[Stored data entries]

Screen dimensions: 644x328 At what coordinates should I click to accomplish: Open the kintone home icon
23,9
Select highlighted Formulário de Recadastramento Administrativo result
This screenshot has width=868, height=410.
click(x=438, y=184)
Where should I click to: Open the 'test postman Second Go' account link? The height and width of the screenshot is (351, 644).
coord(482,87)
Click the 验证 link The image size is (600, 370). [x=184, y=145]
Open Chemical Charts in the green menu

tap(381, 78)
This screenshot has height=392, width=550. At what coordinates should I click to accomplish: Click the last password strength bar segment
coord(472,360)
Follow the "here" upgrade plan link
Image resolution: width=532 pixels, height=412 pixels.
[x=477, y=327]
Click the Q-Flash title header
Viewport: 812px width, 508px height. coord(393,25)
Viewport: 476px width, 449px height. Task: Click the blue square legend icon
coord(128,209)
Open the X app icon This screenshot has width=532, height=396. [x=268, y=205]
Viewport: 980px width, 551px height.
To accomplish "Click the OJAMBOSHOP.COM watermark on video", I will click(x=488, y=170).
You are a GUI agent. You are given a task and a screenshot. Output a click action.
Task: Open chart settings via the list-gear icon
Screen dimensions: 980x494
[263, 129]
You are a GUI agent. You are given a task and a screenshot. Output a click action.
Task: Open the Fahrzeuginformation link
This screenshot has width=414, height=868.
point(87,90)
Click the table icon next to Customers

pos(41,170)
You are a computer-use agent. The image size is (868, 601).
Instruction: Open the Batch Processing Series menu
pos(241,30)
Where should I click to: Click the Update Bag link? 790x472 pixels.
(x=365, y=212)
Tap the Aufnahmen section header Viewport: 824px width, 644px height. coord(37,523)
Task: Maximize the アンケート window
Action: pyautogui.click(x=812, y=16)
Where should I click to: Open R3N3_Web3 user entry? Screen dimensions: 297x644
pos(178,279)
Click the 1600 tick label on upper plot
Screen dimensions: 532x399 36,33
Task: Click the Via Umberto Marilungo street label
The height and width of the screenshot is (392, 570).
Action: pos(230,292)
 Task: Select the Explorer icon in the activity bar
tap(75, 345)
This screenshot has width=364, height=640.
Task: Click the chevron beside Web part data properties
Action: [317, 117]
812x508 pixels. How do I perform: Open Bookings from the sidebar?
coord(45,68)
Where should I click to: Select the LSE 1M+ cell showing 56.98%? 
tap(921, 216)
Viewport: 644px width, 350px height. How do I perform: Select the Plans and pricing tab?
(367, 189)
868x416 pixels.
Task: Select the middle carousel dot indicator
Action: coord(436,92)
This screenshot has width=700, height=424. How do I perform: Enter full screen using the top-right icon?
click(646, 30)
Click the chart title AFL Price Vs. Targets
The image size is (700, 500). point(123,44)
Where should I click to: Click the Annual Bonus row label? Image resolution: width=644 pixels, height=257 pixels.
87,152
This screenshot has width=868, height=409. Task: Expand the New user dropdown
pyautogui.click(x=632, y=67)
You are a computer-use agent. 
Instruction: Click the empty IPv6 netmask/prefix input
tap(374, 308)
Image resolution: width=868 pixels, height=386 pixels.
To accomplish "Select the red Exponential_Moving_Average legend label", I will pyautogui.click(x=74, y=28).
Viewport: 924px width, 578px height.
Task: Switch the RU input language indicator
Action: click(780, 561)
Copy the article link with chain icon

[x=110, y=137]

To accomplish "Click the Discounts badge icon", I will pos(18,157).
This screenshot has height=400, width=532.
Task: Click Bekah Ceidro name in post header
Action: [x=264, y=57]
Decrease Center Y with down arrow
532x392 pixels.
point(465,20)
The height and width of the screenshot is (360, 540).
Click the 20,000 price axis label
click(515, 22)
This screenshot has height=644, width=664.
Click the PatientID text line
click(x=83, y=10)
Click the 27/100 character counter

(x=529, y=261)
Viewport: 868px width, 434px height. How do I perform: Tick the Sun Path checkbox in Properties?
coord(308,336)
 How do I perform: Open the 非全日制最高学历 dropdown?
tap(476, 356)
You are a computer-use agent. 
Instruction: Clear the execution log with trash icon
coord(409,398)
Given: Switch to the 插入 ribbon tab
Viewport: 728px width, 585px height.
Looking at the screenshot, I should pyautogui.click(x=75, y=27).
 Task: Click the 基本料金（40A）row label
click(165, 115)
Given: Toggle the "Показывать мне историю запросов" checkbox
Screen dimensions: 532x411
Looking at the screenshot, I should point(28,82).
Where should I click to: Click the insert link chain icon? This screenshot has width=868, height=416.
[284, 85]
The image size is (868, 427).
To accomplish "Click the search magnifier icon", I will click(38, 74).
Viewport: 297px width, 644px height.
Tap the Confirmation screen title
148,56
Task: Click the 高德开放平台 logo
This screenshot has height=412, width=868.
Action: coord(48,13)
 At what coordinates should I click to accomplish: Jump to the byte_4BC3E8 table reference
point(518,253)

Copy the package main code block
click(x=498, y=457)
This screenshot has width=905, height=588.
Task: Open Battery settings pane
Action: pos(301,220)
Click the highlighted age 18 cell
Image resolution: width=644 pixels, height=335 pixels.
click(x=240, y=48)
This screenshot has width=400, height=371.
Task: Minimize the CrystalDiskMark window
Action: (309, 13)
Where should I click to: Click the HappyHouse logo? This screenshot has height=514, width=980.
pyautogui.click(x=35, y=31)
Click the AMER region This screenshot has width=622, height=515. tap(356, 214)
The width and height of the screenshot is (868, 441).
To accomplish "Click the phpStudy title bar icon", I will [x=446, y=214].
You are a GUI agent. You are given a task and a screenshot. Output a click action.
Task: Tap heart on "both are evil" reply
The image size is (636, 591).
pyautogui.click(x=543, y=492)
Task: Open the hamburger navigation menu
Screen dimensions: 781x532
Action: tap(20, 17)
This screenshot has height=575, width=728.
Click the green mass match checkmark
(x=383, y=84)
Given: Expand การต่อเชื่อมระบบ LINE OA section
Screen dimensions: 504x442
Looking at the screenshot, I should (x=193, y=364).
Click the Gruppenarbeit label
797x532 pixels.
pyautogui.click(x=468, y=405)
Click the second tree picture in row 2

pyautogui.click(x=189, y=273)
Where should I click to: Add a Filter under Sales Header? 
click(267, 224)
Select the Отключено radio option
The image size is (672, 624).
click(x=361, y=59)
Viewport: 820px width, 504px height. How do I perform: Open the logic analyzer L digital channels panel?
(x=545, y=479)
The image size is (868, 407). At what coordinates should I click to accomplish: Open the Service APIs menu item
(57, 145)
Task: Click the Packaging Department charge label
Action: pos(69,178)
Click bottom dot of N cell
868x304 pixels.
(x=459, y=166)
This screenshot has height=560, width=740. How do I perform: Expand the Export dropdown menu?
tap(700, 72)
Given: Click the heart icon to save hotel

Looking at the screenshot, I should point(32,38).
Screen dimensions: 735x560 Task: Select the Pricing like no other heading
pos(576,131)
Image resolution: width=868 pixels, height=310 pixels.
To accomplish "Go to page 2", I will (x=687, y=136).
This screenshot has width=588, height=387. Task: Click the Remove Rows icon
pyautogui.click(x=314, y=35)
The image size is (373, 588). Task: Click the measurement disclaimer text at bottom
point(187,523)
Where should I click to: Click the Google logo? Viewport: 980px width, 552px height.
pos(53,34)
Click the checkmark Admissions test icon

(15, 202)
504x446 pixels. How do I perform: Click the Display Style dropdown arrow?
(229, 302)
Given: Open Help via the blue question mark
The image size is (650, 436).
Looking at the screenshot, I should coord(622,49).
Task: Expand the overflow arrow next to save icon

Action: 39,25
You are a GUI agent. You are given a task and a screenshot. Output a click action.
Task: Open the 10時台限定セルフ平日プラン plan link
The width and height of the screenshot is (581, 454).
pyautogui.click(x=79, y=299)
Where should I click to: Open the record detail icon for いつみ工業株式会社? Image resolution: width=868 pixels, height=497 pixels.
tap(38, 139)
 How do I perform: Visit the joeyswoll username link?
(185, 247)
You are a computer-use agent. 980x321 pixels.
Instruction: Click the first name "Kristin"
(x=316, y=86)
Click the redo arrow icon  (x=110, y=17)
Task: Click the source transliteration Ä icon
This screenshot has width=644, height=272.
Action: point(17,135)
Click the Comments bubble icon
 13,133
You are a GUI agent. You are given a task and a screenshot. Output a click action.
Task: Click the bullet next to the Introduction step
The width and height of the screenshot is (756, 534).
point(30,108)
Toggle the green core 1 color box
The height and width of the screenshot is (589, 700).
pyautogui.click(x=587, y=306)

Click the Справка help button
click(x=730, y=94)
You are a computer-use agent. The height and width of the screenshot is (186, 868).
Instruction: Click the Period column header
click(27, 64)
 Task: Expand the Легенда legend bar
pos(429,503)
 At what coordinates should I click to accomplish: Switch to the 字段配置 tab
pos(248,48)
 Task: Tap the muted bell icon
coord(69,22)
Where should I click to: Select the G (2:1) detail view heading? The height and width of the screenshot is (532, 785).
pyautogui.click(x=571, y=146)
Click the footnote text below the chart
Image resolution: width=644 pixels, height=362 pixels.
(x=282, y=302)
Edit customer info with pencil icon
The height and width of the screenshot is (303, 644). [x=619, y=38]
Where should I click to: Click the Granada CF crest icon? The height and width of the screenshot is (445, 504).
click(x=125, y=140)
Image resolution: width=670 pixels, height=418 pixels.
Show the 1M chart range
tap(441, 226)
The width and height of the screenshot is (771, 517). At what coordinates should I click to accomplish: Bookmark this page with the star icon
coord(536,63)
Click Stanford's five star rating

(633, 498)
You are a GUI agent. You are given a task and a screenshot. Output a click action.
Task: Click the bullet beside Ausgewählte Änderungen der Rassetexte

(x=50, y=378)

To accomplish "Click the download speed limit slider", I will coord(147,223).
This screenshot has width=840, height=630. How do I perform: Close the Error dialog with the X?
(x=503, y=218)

(What is needed) Using the records above, report each line that contains the word "computer" by copying it.

(Output for this task)
You are a computer-use agent. The image size is (868, 601).
You are a computer-use agent. 
You are a computer-use agent. 
You are a computer-use agent. 980x321 pixels.
You are a computer-use agent. The height and width of the screenshot is (186, 868).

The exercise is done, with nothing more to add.